Most of the patients with highly active CSS therefore had BAL fluid findings that suggest concomitant eosinophil and neutrophil activation, but the absence of a correlation between the BAL fluid levels of ECP and MPO implies that the magnitude of eosinophil and neutrophil activation was not interrelated. At one end of a wide spectrum of findings was patient 7 who underwent BAL during a major relapse with exacerbation of obstructive lung disease, rapid deterioration of polyneuropathy, scleritis, and profound malaise. While indices of eosinophil involvement stayed fairly low (blood eosinophils 1400/μl, BAL eosinophils 8%, ECP in the BAL fluid 4.4 ng/ml), the MPO (3.28 ng/ml) and peroxidase levels (3.14 U/ml) approached those of the most active WG patients, reflecting extensive neutrophil activation. An example from the other end of the spectrum is patient 1 who had excessive eosinophil stimulation (BAL eosinophils 92%, ECP in the BAL fluid 5.2 ng/ml) together with a low normal neutrophil count and only trace MPO levels in the BAL fluid. In contrast to patient 7, whose relapse could only be controlled with daily oral cyclophosphamide over the next several months, patient 1 achieved prompt remission of her pleuritic and interstitial lung disease with short term treatment with prednisolone and subsequent interferon-α.

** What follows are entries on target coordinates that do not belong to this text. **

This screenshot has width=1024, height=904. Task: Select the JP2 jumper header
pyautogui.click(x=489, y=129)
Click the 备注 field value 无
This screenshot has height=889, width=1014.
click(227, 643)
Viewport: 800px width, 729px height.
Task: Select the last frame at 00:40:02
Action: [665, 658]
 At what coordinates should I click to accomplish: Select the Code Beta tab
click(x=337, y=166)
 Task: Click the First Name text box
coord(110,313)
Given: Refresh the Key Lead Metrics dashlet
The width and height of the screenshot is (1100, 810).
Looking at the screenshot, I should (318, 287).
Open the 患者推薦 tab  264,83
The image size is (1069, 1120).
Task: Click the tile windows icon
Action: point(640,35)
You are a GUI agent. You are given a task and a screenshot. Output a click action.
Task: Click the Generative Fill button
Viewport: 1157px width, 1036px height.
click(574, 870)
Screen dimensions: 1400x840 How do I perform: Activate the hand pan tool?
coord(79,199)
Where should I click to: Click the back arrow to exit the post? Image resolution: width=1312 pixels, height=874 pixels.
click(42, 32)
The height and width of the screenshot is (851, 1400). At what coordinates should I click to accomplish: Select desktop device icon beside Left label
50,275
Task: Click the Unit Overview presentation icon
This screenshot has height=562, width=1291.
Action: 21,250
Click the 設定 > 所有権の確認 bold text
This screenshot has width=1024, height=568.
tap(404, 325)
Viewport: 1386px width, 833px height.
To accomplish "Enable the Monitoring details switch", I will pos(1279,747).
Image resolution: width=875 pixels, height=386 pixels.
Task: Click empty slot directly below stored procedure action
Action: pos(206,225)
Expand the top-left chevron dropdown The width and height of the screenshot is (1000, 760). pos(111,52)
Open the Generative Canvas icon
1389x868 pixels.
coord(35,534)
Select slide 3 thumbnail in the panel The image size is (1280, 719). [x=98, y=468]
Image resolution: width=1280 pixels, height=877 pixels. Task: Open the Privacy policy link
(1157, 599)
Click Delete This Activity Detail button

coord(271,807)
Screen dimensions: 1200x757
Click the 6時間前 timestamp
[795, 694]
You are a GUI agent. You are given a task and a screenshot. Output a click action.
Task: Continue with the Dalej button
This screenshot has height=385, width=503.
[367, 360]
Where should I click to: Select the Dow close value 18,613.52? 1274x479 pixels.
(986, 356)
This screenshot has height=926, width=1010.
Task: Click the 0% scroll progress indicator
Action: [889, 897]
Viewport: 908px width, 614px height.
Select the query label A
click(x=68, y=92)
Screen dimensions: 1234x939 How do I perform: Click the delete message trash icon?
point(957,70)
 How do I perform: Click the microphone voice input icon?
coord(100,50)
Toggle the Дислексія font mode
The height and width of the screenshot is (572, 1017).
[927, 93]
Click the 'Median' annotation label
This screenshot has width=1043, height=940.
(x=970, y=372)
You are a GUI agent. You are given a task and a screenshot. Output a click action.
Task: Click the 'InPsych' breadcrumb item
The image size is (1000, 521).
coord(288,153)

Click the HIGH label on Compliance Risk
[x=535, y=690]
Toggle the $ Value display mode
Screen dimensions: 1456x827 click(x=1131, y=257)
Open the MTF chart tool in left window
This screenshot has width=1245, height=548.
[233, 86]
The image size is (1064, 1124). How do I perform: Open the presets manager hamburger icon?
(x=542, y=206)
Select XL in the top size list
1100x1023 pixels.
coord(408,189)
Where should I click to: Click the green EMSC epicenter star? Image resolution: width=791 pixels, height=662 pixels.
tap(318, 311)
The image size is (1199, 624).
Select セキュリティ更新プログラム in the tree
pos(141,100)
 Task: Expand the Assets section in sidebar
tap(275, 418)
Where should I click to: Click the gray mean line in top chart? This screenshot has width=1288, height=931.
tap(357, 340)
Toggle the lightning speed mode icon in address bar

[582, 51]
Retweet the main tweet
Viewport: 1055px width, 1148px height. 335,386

Taken together, the present findings enhance the view that tissue injury by eosinophil products is an important disease mechanism in CSS. Indeed, an increase in the ECP levels in the BAL fluid, which reflects eosinophil degranulation, was the most consistent BAL finding in these patients. Neutrophil degranulation appears to be a further mechanism involved in this disorder, but the present results suggest that this is less consistent than eosinophil degranulation. These findings suggest also that the magnitude of neutrophil and eosinophil degranulation vary independently of each other. Treatment requirements of CSS range from moderate corticosteroid doses in some patients to intense immunosuppression in others. It is tempting to speculate that the different responsiveness of eosinophils and neutrophils to therapeutic agents is one reason for the heterogeneity of the clinical responses, but this needs to be examined in studies designed specifically for this purpose.
Supported by the Bundesminister für Bildung und Forschung, grant no. 01 VM 9306.